PROVIDED RECORDS

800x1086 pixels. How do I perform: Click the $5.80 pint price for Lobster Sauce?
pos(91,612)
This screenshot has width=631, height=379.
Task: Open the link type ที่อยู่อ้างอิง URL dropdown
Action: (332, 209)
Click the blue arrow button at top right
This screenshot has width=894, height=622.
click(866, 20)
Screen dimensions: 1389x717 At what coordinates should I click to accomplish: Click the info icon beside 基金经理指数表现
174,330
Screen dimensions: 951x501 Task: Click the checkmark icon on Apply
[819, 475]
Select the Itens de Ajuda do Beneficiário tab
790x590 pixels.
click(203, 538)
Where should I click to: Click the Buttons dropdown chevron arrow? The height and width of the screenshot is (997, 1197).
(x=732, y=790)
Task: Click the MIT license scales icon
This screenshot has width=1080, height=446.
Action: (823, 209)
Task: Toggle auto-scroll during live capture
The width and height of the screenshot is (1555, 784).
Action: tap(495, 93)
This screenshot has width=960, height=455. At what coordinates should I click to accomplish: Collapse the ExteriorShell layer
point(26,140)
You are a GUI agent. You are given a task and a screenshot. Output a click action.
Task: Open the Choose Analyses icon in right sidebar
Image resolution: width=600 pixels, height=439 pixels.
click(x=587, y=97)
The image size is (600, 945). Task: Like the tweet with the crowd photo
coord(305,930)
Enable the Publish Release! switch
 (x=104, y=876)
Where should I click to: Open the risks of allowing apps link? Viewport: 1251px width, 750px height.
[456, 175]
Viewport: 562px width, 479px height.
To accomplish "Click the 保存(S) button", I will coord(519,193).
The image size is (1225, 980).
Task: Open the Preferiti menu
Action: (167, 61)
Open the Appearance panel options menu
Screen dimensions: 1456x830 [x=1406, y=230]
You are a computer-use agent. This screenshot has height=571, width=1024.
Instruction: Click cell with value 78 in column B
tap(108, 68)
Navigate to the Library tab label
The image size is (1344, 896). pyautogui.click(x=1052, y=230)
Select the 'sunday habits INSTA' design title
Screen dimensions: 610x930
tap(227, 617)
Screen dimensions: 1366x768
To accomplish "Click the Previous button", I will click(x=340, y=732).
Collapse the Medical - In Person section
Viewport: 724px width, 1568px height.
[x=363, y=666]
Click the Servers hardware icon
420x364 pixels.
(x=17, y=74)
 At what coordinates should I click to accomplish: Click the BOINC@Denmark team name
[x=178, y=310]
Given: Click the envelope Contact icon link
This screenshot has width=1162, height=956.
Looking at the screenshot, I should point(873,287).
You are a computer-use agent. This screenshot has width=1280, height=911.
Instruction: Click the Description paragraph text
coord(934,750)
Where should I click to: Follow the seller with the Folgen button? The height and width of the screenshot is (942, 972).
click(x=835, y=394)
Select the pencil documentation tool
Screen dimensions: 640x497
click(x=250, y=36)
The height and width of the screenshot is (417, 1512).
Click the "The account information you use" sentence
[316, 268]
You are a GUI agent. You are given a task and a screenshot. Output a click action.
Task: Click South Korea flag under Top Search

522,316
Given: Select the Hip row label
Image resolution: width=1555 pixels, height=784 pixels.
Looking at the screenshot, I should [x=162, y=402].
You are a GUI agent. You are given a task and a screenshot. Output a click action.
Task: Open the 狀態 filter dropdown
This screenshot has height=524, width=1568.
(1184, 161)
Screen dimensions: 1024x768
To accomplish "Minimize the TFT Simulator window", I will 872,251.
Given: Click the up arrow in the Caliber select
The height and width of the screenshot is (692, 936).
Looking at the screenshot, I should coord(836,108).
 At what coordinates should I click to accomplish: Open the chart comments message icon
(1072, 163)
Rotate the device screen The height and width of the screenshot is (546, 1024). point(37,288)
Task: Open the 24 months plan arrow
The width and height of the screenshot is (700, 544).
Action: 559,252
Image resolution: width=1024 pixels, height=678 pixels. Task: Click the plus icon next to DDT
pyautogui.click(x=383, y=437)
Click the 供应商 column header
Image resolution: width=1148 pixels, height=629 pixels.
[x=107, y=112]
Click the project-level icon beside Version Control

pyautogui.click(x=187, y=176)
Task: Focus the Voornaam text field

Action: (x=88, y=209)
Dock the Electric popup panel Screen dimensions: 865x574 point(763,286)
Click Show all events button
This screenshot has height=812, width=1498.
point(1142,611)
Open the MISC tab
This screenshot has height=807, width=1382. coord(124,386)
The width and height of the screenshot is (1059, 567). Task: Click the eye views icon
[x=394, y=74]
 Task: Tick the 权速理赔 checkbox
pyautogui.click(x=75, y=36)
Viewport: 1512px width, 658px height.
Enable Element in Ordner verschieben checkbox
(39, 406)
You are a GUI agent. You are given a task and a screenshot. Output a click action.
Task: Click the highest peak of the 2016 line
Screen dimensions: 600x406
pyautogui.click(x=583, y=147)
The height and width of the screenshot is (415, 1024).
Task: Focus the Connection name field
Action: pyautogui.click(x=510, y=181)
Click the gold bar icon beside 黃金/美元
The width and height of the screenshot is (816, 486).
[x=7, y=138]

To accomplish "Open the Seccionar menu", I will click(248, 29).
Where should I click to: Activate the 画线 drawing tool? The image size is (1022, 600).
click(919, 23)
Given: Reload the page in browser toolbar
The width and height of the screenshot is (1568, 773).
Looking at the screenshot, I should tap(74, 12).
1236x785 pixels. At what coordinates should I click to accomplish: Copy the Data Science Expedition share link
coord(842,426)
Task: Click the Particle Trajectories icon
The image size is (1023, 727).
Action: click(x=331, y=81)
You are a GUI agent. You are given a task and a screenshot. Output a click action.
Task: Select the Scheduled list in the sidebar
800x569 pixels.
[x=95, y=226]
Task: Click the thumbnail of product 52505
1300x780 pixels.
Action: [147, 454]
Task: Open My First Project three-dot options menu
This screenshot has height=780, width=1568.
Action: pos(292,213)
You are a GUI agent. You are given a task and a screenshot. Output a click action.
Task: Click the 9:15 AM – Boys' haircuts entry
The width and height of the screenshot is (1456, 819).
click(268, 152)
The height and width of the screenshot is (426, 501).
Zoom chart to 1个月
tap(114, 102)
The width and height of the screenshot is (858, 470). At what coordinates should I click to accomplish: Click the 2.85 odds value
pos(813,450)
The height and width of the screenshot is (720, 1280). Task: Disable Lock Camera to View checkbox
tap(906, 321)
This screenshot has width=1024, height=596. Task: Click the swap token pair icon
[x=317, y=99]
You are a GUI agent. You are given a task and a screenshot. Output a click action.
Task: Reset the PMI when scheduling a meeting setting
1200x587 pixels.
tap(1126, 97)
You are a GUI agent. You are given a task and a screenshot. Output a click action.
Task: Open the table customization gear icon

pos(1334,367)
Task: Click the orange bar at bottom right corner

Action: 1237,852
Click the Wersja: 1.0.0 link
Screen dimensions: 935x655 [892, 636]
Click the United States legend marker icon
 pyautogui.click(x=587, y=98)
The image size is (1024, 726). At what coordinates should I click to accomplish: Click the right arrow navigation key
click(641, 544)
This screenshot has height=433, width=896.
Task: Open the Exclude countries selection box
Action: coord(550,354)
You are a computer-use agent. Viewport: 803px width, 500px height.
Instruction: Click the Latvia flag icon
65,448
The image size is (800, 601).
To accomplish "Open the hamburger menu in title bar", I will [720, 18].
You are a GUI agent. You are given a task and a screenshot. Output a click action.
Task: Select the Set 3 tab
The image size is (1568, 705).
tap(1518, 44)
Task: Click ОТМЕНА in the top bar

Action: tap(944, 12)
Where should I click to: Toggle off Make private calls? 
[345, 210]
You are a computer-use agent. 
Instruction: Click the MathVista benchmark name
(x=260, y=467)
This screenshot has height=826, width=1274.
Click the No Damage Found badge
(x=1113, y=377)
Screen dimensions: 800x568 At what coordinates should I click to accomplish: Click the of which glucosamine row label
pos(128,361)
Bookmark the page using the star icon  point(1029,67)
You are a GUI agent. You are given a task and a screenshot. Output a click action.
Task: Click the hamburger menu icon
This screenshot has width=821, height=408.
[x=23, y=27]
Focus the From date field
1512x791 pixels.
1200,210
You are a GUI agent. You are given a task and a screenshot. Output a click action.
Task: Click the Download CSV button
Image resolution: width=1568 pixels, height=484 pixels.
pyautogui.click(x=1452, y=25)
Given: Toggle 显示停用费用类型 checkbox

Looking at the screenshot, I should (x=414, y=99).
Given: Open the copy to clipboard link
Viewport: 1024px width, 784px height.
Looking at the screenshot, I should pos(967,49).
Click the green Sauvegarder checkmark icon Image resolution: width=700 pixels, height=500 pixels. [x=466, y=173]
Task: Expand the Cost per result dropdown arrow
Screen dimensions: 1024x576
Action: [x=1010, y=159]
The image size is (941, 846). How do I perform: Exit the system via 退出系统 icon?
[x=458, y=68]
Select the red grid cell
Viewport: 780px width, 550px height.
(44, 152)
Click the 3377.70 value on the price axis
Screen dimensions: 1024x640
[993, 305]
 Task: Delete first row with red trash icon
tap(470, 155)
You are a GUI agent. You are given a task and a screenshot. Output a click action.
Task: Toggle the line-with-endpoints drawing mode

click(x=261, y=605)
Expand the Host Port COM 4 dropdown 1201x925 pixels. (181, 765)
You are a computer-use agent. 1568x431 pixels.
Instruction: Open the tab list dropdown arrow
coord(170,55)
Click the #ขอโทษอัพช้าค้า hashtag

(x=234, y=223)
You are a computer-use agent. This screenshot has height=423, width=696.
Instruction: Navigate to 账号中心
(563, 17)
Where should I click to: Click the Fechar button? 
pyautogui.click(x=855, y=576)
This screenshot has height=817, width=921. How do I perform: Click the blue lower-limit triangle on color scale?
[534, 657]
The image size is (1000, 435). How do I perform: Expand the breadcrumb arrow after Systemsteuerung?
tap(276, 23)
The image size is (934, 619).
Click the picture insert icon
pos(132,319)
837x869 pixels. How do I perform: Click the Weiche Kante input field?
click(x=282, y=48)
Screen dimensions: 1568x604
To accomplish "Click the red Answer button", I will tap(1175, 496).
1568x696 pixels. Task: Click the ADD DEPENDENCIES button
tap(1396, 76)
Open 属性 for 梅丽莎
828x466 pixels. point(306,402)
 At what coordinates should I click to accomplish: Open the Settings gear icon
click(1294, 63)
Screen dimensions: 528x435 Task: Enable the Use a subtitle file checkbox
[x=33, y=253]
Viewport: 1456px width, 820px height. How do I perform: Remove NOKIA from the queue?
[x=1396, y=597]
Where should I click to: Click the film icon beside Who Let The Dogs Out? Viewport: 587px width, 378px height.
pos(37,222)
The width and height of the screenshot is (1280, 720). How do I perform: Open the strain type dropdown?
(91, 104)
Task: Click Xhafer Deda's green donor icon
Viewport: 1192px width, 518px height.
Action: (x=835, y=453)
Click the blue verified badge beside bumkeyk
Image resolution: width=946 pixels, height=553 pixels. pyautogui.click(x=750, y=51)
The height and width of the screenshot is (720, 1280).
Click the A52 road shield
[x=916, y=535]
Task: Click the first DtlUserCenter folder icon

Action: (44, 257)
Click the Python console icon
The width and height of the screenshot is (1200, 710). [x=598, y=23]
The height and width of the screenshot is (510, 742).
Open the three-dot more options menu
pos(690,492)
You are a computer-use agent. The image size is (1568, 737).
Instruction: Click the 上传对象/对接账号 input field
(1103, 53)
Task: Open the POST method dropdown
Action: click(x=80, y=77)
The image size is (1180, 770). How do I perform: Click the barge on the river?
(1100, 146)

WHAT YOU NEED TO DO
Reply with the number of lines in the entries that hold the word "page", and add no other words.

WORKED SOLUTION
2